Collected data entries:
Start of Block

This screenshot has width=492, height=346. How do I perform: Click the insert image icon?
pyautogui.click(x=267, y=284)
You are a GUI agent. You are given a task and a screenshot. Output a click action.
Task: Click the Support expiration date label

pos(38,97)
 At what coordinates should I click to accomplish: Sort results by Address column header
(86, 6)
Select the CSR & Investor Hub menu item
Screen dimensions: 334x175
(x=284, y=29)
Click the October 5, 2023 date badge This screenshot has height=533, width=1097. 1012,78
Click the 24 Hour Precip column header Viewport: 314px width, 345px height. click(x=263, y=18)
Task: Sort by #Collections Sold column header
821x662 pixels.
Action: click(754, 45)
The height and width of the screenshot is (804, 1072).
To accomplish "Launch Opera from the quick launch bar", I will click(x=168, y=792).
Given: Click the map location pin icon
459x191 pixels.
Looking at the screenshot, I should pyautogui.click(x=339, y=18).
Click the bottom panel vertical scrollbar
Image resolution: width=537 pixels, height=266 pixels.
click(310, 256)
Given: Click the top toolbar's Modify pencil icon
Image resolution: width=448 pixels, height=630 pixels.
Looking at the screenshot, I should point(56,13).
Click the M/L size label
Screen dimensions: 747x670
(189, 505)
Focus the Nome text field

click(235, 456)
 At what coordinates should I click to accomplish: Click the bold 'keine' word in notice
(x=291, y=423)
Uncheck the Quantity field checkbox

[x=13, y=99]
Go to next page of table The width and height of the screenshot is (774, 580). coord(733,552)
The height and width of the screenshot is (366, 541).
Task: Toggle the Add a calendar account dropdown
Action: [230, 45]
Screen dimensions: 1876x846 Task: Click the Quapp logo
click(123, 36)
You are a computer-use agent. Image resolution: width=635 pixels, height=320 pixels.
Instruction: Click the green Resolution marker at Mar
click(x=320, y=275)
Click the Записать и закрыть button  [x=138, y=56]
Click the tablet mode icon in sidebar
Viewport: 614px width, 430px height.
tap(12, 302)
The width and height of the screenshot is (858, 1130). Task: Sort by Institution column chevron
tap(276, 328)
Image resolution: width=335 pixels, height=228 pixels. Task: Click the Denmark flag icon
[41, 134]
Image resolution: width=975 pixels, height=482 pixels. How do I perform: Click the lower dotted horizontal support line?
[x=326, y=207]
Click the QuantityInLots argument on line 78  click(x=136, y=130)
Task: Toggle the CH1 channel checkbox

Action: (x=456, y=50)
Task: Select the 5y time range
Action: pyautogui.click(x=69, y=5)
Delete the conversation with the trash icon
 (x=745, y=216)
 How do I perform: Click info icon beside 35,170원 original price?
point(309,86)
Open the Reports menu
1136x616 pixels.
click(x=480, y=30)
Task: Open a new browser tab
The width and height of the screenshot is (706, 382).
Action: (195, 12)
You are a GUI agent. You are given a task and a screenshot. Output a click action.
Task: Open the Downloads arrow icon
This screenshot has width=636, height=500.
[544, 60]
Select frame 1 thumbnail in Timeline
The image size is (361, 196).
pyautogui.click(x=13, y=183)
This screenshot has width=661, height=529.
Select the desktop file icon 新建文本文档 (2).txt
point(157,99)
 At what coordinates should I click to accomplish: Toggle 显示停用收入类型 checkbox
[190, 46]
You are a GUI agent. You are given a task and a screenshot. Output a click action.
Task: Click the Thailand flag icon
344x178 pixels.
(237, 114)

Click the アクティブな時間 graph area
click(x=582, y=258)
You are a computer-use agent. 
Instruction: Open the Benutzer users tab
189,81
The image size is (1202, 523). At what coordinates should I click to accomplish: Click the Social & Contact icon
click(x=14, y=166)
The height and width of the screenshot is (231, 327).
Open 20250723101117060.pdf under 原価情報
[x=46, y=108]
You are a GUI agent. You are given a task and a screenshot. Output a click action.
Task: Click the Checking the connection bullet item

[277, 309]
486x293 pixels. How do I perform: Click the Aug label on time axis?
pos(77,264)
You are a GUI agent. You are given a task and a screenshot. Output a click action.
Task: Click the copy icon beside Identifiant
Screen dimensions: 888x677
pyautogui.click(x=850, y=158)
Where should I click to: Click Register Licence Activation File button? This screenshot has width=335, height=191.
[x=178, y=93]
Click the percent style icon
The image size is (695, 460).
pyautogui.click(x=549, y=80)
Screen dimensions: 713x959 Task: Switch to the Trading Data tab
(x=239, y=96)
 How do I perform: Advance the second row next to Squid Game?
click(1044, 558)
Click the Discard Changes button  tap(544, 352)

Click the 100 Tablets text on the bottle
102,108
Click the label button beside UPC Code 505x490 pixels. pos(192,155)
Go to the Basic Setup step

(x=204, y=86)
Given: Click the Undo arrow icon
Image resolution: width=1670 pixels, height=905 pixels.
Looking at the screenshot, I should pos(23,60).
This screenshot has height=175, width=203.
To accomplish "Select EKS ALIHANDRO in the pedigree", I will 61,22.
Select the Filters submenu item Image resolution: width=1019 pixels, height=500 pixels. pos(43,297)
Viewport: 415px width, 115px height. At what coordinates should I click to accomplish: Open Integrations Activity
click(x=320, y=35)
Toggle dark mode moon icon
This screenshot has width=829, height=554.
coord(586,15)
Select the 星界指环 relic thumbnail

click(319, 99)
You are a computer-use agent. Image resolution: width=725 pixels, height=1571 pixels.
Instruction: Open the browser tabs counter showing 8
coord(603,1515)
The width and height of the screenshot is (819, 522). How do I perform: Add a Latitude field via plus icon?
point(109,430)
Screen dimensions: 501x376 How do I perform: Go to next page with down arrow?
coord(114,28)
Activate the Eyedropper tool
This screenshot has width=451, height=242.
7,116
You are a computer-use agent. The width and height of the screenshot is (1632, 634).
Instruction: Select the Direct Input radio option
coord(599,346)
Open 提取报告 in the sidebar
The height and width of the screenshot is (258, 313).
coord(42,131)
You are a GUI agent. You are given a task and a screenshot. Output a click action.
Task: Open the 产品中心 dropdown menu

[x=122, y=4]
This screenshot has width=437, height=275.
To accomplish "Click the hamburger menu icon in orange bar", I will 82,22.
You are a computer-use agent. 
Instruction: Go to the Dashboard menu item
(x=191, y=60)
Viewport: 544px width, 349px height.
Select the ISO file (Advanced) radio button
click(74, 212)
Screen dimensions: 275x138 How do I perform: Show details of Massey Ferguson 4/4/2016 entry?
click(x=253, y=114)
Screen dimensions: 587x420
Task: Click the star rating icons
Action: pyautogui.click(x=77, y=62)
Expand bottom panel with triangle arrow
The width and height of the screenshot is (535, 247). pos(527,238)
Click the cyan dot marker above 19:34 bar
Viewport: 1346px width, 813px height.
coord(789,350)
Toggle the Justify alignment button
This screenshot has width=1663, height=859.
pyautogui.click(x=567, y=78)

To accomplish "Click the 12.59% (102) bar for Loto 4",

End of Block

Pull out all lines of the data with the string "computer".

You are a computer-use agent. Image resolution: width=635 pixels, height=320 pixels.
You are a computer-use agent. 
You are a computer-use agent. Image resolution: width=725 pixels, height=1571 pixels.
You are a computer-use agent. The width and height of the screenshot is (1632, 634).
You are a computer-use agent. 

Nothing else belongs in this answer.